◆ **Passage to read**

(begin)

Mark Kramer (born Stephen Michael Bonner, 1958 in New York City, United States) known professionally as Kramer, is a musician, composer, record producer and founder of the New York City record label Shimmy-Disc. He was a full-time member of the bands New York Gong, Shockabilly, Bongwater and Dogbowl & Kramer, has played on tour (usually on bass guitar) with bands such as Butthole Surfers, B.A.L.L., Ween, Half Japanese and The Fugs (1984 reunion tour), and has also performed regularly with John Zorn and other improvising musicians of New York City's so-called "downtown scene" of the 1980s.

Kramer's work as a producer has been with bands such as Galaxie 500 (whose entire oeuvre he produced), Low (whom he discovered and produced), Half Japanese, White Zombie, GWAR, King Missile, Danielson Famile, Will Oldham, Daniel Johnston, and Urge Overkill, including their hit cover of "Girl, You'll Be a Woman Soon".

Early music career
Kramer's first experience in the New York music scene came when he played in the band New York Gong, led by Daevid Allen, in 1979 and 1980. Kramer played organ on one song on their 1979 album About Time.

In 1980, Kramer joined the band The Chadbournes, led by Eugene Chadbourne, which also included David Licht, Tom Cora and John Zorn. They played together until Chadbourne, Kramer and Licht formed the band Shockabilly, which toured from 1982 until 1985. The pressures of living on the road led to personal differences between Kramer and Chadbourne. The band dissolved while on a US tour early in 1985. That tour included a brief tour of Texas with the then-unknown Butthole Surfers. Forging a close friendship with co-founding Butthole Surfers members Gibby Haynes and Paul Leary, Kramer was available when the band needed to replace their bassist. Kramer bought a Höfner Beatle bass and joined the Butthole Surfers' debut European tour in 1985.

Production and studio
After touring, Kramer took over a New York recording studio named Noise New York, using a loan of $5,000 from an uncle. The studio was to serve as a mainstay for artists and bands both local and international, and Kramer became one of the busiest indie music producers in New York City. The first recording at Noise New York was the Buttholes' rendition of "American Woman".

Kramer formed the record label Shimmy-Disc two years later in 1987 and enjoyed critical acclaim, releasing albums, including Songs from the Pink Death. The label remained a favorite at college radio stations for the next decade. Shimmy-Disc artists included Bongwater, King Missile, GWAR, Naked City, Ruins, Boredoms, Damon & Naomi, Daniel Johnston, White Zombie, Yellow Plastic Bucket and Ween.

(end)

Data records
(begin)

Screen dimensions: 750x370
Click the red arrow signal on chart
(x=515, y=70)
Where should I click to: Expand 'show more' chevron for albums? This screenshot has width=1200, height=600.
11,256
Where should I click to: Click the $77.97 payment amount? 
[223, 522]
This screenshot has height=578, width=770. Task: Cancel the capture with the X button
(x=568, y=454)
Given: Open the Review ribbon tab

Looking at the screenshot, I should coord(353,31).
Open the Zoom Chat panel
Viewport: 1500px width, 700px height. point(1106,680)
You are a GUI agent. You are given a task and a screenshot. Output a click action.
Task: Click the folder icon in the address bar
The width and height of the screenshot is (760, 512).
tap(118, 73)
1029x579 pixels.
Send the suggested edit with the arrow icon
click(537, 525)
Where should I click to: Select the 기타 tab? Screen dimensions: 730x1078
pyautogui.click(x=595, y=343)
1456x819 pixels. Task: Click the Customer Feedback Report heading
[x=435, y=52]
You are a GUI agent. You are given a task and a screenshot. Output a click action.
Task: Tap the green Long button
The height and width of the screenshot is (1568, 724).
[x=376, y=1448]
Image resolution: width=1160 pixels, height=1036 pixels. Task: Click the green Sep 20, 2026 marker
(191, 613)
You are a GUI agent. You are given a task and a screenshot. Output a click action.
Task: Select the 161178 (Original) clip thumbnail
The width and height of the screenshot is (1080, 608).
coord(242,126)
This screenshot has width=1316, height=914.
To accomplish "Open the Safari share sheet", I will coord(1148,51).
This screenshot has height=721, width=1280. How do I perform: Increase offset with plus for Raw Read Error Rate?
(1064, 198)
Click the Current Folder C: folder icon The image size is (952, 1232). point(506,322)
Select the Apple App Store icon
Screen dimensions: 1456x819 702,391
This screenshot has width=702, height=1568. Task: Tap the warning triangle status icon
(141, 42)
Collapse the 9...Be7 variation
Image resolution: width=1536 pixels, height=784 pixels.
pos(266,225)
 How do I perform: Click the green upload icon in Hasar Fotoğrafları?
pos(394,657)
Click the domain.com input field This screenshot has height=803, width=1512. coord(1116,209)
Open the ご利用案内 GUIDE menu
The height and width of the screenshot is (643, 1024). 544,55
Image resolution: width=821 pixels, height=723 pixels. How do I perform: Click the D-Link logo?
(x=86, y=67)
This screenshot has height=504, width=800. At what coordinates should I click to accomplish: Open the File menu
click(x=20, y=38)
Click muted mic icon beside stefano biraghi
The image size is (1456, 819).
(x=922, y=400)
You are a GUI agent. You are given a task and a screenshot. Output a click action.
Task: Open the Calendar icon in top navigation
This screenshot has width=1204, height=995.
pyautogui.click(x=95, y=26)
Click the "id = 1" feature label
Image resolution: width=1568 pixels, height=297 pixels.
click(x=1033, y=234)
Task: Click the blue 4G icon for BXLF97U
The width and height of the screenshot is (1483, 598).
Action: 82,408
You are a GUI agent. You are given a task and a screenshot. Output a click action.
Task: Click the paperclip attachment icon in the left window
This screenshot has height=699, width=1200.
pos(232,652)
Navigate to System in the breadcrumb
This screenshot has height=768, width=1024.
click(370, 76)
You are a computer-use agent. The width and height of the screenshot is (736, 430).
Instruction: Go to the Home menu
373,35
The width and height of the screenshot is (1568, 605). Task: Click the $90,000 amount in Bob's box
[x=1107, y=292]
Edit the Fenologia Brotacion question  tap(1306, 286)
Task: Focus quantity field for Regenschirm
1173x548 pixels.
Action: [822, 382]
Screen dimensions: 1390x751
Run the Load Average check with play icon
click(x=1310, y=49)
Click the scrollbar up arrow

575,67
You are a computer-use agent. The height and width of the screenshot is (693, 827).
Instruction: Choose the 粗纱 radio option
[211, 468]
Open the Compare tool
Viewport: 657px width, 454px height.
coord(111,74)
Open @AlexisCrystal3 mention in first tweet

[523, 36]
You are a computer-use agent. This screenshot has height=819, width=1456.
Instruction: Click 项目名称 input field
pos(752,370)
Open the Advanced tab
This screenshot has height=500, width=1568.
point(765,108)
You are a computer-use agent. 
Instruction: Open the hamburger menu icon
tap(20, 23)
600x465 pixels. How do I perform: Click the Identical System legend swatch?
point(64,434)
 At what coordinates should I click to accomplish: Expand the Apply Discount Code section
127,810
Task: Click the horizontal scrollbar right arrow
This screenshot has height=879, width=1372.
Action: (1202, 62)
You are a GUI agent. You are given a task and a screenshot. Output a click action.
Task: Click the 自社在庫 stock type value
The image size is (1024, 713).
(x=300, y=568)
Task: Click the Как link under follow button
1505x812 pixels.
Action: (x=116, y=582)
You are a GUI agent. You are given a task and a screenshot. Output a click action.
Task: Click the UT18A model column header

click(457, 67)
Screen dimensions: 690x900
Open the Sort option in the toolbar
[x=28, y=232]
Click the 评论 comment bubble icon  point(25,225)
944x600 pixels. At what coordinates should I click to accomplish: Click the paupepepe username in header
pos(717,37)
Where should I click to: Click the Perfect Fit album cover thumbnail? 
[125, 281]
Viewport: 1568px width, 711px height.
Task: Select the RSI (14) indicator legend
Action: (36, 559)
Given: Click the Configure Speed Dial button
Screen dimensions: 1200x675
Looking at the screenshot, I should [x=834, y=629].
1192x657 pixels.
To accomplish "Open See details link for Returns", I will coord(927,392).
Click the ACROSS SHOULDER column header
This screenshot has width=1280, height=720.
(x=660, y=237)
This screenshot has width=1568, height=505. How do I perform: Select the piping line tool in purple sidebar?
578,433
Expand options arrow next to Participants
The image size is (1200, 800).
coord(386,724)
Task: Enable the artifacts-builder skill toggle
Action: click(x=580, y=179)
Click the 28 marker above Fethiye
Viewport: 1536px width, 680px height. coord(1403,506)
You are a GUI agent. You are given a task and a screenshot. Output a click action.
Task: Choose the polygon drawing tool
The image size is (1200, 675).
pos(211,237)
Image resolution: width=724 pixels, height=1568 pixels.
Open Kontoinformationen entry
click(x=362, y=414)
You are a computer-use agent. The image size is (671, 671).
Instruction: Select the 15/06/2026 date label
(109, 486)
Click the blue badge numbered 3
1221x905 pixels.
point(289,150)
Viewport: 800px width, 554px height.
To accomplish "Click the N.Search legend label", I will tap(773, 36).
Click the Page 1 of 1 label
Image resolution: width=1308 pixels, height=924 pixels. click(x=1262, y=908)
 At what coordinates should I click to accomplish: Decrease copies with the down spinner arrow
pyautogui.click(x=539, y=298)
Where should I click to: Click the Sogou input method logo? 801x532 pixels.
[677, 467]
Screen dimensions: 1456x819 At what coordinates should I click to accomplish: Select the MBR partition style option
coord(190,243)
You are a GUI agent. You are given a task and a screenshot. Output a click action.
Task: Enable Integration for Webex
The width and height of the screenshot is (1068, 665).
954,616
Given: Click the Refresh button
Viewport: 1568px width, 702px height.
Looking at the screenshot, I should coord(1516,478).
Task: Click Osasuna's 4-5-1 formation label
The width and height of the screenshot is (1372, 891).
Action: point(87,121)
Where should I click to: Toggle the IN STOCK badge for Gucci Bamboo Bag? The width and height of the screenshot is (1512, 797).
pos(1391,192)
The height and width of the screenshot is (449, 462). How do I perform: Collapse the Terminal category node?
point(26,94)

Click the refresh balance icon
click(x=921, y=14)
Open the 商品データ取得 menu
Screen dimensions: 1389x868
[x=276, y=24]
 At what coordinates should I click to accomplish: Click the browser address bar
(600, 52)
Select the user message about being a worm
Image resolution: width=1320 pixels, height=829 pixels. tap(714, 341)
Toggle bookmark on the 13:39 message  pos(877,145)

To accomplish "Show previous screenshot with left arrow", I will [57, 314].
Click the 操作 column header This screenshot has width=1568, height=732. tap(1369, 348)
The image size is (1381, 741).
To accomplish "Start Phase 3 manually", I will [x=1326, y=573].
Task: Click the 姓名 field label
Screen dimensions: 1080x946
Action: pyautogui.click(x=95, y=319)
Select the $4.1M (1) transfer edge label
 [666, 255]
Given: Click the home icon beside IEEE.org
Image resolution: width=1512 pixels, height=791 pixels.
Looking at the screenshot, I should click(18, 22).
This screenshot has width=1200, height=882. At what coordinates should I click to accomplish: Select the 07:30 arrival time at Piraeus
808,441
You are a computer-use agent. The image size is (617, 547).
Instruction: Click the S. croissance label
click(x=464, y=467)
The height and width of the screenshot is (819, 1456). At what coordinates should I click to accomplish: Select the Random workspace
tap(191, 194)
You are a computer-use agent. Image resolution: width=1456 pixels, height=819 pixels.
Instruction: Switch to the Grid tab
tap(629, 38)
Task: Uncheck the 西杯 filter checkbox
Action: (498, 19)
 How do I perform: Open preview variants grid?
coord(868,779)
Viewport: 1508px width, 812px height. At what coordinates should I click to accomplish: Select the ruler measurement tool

(end)

◆ **Written tasks**
[a] Using the passage about Kramer, decide whether each statement agrees with it: (i) Kramer played organ on one song on New York Gong's 1979 album About Time; (ii) Shockabilly toured from 1982 until 1987; (iii) Kramer took over Noise New York with a bank loan. Answer yes or no for each, quoting the words of the passage that decide it.
[b] Please duplicate the lines of the records starting with the line containing "At what coordinates should I click to accomplish: Decrease" and going on through the line containing "Action: point(87,121)", with both of those lines included.

◆ **Worked answers**
[a]
(i) Yes: "Kramer played organ on one song on their 1979 album About Time."
(ii) No: "which toured from 1982 until 1985."
(iii) No: "using a loan of $5,000 from an uncle."

[b]
 At what coordinates should I click to accomplish: Decrease copies with the down spinner arrow
pyautogui.click(x=539, y=298)
Where should I click to: Click the Sogou input method logo? 801x532 pixels.
[677, 467]
Screen dimensions: 1456x819 At what coordinates should I click to accomplish: Select the MBR partition style option
coord(190,243)
You are a GUI agent. You are given a task and a screenshot. Output a click action.
Task: Enable Integration for Webex
The width and height of the screenshot is (1068, 665).
954,616
Given: Click the Refresh button
Viewport: 1568px width, 702px height.
Looking at the screenshot, I should coord(1516,478).
Task: Click Osasuna's 4-5-1 formation label
The width and height of the screenshot is (1372, 891).
Action: point(87,121)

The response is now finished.